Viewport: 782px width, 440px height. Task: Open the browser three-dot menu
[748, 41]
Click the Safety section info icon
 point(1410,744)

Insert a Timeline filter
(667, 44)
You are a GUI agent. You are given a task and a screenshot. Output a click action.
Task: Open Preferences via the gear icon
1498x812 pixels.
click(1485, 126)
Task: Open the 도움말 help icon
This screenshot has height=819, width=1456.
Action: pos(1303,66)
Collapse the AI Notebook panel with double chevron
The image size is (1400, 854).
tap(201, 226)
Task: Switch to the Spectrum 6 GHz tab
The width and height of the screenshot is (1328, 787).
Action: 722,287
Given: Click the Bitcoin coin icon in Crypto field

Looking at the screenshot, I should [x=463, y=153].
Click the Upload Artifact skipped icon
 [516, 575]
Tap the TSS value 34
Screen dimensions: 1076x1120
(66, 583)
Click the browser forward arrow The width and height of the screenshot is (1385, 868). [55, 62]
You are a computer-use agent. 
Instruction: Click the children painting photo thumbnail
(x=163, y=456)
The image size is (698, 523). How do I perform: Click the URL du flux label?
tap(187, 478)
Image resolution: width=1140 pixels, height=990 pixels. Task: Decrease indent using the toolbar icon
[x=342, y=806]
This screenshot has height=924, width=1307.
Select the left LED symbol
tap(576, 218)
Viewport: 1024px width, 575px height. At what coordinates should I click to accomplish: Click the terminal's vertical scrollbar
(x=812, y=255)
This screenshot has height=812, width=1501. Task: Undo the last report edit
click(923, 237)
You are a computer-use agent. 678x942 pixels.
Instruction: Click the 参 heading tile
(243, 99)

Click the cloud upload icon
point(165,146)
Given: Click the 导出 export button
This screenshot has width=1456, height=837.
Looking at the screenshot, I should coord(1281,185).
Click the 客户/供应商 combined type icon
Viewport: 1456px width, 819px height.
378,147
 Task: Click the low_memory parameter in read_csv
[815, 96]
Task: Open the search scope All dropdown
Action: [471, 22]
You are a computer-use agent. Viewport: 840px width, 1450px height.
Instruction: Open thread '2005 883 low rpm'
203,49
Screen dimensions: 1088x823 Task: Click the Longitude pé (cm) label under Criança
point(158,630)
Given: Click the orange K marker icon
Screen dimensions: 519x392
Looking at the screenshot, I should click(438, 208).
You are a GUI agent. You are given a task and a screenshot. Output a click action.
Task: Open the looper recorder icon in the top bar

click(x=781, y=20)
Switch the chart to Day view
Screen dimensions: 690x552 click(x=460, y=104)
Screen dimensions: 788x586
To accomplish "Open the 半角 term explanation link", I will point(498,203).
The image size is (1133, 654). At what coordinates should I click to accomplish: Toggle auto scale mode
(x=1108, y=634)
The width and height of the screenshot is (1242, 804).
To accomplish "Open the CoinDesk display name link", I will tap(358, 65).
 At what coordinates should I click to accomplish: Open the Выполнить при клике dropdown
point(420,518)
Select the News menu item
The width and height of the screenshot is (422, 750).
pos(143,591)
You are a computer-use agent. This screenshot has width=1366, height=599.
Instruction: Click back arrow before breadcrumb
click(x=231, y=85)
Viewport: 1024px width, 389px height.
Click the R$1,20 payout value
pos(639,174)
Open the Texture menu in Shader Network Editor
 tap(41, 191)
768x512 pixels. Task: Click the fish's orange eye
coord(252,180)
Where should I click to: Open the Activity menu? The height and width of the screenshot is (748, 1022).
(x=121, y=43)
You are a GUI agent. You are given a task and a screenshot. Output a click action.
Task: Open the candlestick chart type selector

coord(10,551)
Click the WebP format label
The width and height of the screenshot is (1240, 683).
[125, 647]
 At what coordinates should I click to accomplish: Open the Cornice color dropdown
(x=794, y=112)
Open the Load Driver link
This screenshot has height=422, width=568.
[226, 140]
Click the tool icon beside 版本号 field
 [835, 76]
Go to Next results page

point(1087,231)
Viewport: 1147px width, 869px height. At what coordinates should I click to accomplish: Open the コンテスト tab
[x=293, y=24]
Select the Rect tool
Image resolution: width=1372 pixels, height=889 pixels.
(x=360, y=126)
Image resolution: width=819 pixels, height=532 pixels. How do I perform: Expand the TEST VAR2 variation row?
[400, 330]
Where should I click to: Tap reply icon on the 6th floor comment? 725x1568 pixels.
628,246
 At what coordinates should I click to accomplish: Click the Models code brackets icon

The exercise:
Please lay out the lines of the records above as a JSON list of strings, one string per line and blank lines left out, covering only the stretch from the line containing "Cornice color dropdown" through the end of the records, both ends included.

In response:
[
  " At what coordinates should I click to accomplish: Open the Cornice color dropdown",
  "(x=794, y=112)",
  "Open the Load Driver link",
  "This screenshot has height=422, width=568.",
  "[226, 140]",
  "Click the tool icon beside 版本号 field",
  " [835, 76]",
  "Go to Next results page",
  "point(1087,231)",
  "Viewport: 1147px width, 869px height. At what coordinates should I click to accomplish: Open the コンテスト tab",
  "[x=293, y=24]",
  "Select the Rect tool",
  "Image resolution: width=1372 pixels, height=889 pixels.",
  "(x=360, y=126)",
  "Image resolution: width=819 pixels, height=532 pixels. How do I perform: Expand the TEST VAR2 variation row?",
  "[400, 330]",
  "Where should I click to: Tap reply icon on the 6th floor comment? 725x1568 pixels.",
  "628,246",
  " At what coordinates should I click to accomplish: Click the Models code brackets icon"
]